Description Aflash V2.21 Utility to update the motherboard flash BIOS - (DOS) 


File Size 30.29 (KBytes) * 


this is the bios I would try:

*1008.004 2001/10/15update 


OS All 

Description CUBX Beta BIOS 1008.004
The latest Beta BIOS. 



File Size 166.41 (KBytes) * 



let us know how your system goes after the bios upgrade ???????

do you see your hard drives listed correctly in the bios now / and cd-rom drives and or CD -writers and can you use them ok ??????


I once had a P2 scsi server board that had the yellow exclamation mark next to the secodnary controller / it never bothered me any ~~ I couldnt ever get rid of it and after awhilke I learned to ignore it ??????? as long as everything works properly ????


regards

joe


----------



## shakushinnen (Jul 21, 2005)

Hi Joe,
Right, well the upgrade went fine. I still have the yellow ! next to the controller, but as you say, if it doesn't hurt just leave it. I still don't see the cd writer in windows, although it's detected at boot up. (I understand from surfing around that these cd writers can be a pain to get working.) The CD player is now showing in windows. I still get the "bios diabled" message at post. I have no idea what that's about. The system is running very well. Next I'm going to see if I can clock it higher than 704. Apparently it's capable of 850.
Thanks for all your help,
John


----------



## linderman (May 20, 2005)

John:

sounds like you are progressing well !!!

the bios disabled message is refering to the raid controller we disabled in the bios / means nothing ~~ learn to ignore it !!
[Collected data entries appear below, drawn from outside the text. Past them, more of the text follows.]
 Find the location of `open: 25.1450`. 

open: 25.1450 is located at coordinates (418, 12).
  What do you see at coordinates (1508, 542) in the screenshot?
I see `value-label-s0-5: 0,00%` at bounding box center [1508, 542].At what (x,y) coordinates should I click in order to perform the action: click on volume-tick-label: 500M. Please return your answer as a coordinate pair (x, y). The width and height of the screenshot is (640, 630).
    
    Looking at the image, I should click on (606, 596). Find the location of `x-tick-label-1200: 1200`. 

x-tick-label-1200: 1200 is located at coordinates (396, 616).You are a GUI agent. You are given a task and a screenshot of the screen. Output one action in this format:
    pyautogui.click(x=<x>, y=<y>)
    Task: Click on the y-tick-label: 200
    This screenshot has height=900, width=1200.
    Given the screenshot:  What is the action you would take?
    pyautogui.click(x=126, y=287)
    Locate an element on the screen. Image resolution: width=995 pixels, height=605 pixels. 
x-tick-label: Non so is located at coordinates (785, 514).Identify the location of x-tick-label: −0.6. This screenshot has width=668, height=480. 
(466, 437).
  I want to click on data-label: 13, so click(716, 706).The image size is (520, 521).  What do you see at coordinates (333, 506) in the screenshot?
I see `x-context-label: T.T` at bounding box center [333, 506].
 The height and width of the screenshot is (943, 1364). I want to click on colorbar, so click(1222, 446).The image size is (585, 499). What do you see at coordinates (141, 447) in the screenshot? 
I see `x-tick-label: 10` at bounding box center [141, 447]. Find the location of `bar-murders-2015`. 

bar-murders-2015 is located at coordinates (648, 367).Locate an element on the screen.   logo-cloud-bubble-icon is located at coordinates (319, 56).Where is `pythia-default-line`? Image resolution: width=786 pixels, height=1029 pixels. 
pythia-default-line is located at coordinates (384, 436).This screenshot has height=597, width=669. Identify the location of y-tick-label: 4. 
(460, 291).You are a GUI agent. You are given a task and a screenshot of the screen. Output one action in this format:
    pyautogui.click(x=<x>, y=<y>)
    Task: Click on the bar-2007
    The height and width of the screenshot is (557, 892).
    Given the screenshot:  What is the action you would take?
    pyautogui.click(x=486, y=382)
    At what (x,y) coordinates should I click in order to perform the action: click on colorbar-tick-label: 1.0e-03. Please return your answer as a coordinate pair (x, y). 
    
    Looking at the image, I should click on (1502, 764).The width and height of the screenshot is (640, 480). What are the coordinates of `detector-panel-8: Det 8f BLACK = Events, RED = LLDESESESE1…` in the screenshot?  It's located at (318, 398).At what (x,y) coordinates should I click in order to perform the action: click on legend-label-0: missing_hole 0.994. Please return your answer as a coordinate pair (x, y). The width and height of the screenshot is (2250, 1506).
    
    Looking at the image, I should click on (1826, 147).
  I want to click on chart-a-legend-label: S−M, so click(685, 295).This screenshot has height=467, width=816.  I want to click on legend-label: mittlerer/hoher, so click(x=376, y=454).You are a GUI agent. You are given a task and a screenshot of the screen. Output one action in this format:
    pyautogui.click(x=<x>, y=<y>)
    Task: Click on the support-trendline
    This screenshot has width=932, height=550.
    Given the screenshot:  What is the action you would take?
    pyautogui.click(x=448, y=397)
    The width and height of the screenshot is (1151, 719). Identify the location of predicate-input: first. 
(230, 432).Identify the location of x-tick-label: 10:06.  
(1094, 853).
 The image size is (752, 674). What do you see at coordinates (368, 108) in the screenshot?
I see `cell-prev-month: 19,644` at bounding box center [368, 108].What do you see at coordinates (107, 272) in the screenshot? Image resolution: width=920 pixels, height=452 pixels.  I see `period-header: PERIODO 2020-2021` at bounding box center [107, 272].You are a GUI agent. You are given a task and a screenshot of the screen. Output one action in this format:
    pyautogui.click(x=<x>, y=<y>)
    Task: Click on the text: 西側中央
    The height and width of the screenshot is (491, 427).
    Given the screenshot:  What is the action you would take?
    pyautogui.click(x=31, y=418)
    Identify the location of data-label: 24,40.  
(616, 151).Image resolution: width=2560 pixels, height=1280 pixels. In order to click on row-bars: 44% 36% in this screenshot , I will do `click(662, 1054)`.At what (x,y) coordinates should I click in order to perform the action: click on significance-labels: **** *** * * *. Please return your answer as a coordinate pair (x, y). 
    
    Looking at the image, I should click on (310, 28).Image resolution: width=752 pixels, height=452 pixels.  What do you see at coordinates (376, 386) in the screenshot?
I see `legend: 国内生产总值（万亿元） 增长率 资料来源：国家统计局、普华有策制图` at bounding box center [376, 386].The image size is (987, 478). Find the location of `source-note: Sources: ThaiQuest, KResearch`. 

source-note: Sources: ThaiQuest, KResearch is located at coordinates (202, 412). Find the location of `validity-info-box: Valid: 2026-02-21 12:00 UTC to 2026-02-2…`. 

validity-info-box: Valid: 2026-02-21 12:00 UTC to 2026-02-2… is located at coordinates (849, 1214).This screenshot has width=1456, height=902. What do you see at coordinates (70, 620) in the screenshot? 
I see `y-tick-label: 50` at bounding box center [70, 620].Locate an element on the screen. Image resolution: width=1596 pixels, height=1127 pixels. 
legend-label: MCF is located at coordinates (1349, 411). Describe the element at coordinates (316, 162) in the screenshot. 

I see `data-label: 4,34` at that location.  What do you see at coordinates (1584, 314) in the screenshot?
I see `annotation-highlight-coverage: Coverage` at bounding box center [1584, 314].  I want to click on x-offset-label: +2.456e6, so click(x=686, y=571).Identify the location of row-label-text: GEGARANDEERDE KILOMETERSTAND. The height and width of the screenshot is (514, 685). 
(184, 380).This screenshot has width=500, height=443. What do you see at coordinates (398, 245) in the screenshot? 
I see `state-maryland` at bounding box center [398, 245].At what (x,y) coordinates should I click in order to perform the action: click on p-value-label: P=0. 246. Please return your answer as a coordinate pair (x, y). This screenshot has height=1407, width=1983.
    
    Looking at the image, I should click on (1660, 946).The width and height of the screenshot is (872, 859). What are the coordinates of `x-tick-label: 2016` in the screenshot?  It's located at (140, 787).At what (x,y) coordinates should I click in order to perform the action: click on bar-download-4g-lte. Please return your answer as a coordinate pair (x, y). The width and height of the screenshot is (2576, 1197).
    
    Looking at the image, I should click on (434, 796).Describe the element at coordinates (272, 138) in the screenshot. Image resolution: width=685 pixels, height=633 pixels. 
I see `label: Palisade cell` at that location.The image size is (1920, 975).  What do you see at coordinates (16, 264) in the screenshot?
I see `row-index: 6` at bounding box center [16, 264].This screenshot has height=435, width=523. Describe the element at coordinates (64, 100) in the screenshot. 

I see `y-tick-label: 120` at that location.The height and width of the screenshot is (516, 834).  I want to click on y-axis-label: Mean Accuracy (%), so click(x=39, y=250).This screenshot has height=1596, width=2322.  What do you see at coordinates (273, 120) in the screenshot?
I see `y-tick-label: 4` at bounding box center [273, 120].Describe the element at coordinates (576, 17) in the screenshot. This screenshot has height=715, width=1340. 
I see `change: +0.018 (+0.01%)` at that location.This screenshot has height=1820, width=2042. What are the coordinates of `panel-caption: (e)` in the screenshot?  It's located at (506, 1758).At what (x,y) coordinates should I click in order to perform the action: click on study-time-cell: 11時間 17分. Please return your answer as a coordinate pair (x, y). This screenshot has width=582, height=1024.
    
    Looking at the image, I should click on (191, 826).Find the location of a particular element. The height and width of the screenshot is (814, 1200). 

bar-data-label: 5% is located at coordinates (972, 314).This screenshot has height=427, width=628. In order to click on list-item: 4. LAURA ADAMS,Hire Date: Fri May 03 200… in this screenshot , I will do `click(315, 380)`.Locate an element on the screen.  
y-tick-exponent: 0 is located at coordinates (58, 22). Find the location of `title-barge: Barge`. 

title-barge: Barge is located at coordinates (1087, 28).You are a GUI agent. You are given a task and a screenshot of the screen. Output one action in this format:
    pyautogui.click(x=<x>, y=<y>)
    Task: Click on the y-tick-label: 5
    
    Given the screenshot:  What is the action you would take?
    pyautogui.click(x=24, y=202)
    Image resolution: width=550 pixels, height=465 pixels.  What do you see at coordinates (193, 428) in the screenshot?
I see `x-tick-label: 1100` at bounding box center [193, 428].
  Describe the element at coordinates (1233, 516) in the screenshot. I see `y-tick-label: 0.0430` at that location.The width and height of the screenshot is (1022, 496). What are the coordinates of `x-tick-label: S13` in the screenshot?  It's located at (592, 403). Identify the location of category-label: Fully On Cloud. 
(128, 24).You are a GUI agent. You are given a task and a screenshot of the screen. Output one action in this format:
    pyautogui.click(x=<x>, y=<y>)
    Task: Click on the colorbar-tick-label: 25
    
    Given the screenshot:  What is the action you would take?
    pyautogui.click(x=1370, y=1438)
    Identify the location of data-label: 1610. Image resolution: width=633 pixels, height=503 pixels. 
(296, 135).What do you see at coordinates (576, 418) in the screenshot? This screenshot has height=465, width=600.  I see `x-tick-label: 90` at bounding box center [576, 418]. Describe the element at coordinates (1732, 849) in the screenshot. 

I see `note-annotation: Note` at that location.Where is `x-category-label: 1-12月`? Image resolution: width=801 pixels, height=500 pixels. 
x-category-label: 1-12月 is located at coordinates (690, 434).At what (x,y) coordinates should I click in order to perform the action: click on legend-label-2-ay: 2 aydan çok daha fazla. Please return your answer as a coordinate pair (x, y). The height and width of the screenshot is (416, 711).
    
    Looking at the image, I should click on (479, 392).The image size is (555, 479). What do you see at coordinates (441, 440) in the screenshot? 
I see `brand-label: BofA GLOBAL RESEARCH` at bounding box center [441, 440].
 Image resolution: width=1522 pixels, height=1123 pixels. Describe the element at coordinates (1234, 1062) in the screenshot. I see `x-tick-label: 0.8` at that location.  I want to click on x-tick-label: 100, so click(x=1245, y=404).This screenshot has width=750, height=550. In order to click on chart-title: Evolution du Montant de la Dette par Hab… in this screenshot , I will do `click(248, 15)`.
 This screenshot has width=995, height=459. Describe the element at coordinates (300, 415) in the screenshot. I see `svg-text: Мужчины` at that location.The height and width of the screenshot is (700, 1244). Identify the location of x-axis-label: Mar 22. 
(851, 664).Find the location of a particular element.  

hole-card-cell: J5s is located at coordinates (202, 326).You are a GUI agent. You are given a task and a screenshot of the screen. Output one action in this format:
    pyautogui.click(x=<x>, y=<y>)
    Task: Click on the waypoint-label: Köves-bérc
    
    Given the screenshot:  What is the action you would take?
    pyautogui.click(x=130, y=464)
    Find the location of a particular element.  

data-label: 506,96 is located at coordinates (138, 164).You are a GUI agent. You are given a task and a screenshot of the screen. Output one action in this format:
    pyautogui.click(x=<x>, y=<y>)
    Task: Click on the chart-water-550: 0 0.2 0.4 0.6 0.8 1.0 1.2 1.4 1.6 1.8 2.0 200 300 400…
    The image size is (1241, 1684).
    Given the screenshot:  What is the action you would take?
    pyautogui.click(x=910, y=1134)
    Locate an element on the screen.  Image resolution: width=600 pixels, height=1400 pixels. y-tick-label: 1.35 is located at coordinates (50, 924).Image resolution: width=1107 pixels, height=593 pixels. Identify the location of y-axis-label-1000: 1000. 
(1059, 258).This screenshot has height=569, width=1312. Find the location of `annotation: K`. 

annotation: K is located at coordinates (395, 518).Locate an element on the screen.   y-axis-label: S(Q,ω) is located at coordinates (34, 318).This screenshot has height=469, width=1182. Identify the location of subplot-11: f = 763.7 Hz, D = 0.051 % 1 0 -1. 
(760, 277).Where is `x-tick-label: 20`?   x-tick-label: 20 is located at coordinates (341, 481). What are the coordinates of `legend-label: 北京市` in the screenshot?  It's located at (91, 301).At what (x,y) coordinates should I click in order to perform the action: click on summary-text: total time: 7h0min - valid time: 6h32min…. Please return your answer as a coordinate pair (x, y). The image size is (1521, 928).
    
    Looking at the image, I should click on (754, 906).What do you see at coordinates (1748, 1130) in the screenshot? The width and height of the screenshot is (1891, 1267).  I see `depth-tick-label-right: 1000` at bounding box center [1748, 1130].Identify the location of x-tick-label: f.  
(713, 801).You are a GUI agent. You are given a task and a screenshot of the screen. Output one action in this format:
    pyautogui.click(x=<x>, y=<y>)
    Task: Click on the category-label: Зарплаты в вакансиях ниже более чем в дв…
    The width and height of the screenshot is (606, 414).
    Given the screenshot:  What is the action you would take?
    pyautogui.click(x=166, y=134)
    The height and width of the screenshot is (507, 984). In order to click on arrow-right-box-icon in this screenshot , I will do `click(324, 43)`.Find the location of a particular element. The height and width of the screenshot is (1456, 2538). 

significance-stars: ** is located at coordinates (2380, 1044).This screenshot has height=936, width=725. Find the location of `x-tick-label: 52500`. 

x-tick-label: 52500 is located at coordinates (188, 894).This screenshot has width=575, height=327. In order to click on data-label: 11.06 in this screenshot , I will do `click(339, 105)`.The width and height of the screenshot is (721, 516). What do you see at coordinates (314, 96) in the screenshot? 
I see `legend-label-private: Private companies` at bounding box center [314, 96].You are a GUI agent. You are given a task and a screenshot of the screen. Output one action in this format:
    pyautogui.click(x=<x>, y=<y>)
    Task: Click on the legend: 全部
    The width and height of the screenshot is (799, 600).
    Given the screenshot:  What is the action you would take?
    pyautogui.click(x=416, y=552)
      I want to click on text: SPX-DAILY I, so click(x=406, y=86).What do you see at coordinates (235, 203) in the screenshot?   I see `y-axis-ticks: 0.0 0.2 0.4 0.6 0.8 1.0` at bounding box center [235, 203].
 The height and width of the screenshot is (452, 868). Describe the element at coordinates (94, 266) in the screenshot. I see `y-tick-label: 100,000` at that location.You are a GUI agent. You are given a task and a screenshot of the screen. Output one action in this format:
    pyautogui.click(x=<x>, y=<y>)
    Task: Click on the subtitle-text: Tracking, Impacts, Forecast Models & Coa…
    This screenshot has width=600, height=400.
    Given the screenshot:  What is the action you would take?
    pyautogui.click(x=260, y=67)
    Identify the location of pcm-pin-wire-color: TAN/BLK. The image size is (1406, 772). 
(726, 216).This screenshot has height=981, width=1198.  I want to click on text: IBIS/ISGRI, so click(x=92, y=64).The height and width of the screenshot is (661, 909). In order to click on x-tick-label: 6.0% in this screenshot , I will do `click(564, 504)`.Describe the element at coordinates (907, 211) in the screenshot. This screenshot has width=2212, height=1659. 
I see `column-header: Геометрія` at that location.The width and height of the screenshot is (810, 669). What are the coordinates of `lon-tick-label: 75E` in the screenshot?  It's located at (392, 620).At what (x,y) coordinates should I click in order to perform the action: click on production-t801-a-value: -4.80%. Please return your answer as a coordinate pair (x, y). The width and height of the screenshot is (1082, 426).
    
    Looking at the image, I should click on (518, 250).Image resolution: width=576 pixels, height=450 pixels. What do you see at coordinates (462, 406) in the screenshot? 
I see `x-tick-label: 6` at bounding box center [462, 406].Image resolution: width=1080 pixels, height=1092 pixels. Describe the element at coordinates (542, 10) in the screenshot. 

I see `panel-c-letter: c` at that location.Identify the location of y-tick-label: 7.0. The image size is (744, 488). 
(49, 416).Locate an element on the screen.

same thing with the yellow exclamation mark / unless you get something that doesnt work or find the system is unstable ?????

check you cabling on the cd-writer / can you use it from within windows ????



regards / joe


----------



## shakushinnen (Jul 21, 2005)

Hi Joe,
Thanks again, for all your help.
John


----------



## shakushinnen (Jul 21, 2005)

Hi Joe,
Since you last helped me I have installed a Seagate SCSI drive, with and Adaptec card. Is there any particular drivers I should install for this device?
Thanks,
John


----------